UN STYLO CAPRICIEUX

Publié le par Marie-France Mellone

LE STYLO ENVOUTE

Lorsque je l’aperçus, triste dans la vitrine
Je sus qu’il me fallait l’acquérir sans attendre,
Car il me suppliait d’un œil humide et tendre ;
Une onde de plaisir souleva ma poitrine.

Quand je le pris en main , un éclair de malice
Fit frissonner l’encre jusqu’au bout de la plume,
Je sentis dans mes doigts comme un feu qui s’allume,
Je pénétrai dès lors dans une étrange lice,

Où les mots s’esquivaient en folle sarabande,
Et se posaient, rieurs, au bout de mon stylo,
Comme s’il s’agissait du bec d’un piccolo.
Que faisais-je grands dieux au sein de cette bande !

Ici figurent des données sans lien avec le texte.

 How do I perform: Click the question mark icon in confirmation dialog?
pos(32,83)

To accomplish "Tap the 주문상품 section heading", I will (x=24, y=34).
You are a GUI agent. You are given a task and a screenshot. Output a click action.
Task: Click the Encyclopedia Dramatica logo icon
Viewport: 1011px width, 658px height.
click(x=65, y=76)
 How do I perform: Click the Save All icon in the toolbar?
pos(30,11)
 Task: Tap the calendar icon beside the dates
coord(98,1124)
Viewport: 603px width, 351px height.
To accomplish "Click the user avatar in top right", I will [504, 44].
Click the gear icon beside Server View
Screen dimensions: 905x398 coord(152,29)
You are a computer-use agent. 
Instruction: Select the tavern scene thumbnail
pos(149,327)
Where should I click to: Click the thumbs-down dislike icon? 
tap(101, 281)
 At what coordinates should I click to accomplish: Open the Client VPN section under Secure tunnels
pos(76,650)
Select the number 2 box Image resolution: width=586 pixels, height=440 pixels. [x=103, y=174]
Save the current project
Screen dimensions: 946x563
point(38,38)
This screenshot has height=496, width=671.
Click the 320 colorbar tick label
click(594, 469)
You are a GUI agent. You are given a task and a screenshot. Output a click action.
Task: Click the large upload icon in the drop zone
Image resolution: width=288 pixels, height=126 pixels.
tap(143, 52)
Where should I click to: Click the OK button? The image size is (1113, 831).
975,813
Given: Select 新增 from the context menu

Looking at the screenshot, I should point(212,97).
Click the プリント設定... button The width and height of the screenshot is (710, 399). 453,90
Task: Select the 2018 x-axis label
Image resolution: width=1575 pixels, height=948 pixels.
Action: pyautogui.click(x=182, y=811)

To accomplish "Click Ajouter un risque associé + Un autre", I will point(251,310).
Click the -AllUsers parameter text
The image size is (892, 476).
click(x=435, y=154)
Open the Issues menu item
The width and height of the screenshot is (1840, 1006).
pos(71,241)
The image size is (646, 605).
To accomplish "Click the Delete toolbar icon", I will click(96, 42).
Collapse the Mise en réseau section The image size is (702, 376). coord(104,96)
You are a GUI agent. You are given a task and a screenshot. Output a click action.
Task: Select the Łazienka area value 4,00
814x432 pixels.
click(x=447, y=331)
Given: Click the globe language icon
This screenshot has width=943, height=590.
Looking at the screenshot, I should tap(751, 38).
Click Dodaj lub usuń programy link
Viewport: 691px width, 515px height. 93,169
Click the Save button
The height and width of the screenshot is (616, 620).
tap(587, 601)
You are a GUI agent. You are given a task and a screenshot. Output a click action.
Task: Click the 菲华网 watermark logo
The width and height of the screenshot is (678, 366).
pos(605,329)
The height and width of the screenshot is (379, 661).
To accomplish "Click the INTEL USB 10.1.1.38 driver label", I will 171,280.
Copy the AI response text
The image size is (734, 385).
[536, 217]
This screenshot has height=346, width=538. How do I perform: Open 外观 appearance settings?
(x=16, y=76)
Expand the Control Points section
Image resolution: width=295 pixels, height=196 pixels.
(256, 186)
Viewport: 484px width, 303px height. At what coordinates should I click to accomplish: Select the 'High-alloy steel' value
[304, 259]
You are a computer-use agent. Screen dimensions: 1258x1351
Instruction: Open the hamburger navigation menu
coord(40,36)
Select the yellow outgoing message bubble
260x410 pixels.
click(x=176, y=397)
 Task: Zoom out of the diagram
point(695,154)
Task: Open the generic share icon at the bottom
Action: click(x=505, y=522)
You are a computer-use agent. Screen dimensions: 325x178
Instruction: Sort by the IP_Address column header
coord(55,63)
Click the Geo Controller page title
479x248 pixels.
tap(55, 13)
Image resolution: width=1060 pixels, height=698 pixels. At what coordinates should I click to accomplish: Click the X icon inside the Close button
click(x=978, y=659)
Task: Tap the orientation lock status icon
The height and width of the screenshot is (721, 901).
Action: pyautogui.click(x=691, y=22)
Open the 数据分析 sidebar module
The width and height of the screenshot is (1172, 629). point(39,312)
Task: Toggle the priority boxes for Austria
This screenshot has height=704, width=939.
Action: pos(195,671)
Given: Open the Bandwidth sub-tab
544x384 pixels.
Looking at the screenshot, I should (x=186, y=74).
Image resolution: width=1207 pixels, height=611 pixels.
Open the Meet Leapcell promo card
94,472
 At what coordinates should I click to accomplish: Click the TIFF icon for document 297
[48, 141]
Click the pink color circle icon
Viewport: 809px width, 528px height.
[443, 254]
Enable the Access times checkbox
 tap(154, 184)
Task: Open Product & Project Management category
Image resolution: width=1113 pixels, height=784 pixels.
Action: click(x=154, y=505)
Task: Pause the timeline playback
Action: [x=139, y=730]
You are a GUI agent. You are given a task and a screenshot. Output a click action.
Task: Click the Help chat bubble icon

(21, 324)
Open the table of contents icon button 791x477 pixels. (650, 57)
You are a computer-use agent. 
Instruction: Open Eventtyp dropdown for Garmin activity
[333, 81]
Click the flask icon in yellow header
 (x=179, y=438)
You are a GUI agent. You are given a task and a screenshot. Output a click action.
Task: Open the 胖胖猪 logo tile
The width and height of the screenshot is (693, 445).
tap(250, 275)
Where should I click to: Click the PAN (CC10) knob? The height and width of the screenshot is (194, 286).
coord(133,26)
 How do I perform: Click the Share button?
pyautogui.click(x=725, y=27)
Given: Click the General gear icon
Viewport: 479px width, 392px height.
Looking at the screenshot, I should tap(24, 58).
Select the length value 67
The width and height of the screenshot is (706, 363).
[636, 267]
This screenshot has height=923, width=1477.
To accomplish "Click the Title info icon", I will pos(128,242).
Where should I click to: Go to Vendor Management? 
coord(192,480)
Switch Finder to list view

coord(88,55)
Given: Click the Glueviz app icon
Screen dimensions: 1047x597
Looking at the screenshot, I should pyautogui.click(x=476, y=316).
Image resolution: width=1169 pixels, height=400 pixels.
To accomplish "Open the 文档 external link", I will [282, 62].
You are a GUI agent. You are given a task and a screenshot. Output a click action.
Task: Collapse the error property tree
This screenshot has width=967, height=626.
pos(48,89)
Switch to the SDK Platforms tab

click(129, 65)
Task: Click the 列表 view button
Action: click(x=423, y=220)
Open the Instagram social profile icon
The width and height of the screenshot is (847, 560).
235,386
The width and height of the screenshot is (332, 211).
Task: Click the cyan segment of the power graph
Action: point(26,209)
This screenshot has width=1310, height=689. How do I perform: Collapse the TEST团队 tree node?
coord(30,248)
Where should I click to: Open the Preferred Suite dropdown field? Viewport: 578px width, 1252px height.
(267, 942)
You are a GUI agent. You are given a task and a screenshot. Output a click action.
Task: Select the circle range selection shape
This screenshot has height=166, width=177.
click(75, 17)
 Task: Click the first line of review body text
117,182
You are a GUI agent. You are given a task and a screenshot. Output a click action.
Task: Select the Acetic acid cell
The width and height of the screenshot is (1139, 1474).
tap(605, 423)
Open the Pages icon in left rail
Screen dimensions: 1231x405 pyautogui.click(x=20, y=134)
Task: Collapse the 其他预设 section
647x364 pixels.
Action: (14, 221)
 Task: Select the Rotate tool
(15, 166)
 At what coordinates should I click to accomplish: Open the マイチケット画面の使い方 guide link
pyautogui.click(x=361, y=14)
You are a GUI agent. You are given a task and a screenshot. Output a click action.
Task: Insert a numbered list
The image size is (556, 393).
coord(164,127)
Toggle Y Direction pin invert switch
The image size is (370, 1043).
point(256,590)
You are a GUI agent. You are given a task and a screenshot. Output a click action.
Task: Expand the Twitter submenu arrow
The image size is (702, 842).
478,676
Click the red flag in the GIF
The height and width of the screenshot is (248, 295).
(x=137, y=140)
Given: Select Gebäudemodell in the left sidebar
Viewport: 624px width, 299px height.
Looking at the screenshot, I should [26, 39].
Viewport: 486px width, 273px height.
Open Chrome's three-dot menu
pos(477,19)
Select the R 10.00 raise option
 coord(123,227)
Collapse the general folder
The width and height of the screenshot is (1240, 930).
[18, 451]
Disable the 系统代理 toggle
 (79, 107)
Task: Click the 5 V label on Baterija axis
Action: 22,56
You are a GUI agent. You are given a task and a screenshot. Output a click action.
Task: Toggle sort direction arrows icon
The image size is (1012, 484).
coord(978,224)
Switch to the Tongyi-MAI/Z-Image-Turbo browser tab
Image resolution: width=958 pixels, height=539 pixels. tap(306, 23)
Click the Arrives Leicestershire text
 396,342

Car je voulais écrire , un poème, un roman,
Un essai, un pamphlet mais écrire à tout prix !
Oh qu’avais-je donc fait pour payer d’un tel prix
Mon amour du français ,merveilleux talisman ?

Les mots que je formais étaient indéchiffrables,
Ce stylo guilloché n’en faisait qu’à sa tête !
J’étais au bord des pleurs, il me souffla : J’arrête,
Ce que j’ai à te dire est à peine pensable ;

Je te dois cet aveu, surtout ne sois pas triste,
Avant que d’être à toi, j’appartins à Satan,
Je t’ai fait trop de mal et je suis repentant,
Mais tu dois maintenant trouver un exorciste.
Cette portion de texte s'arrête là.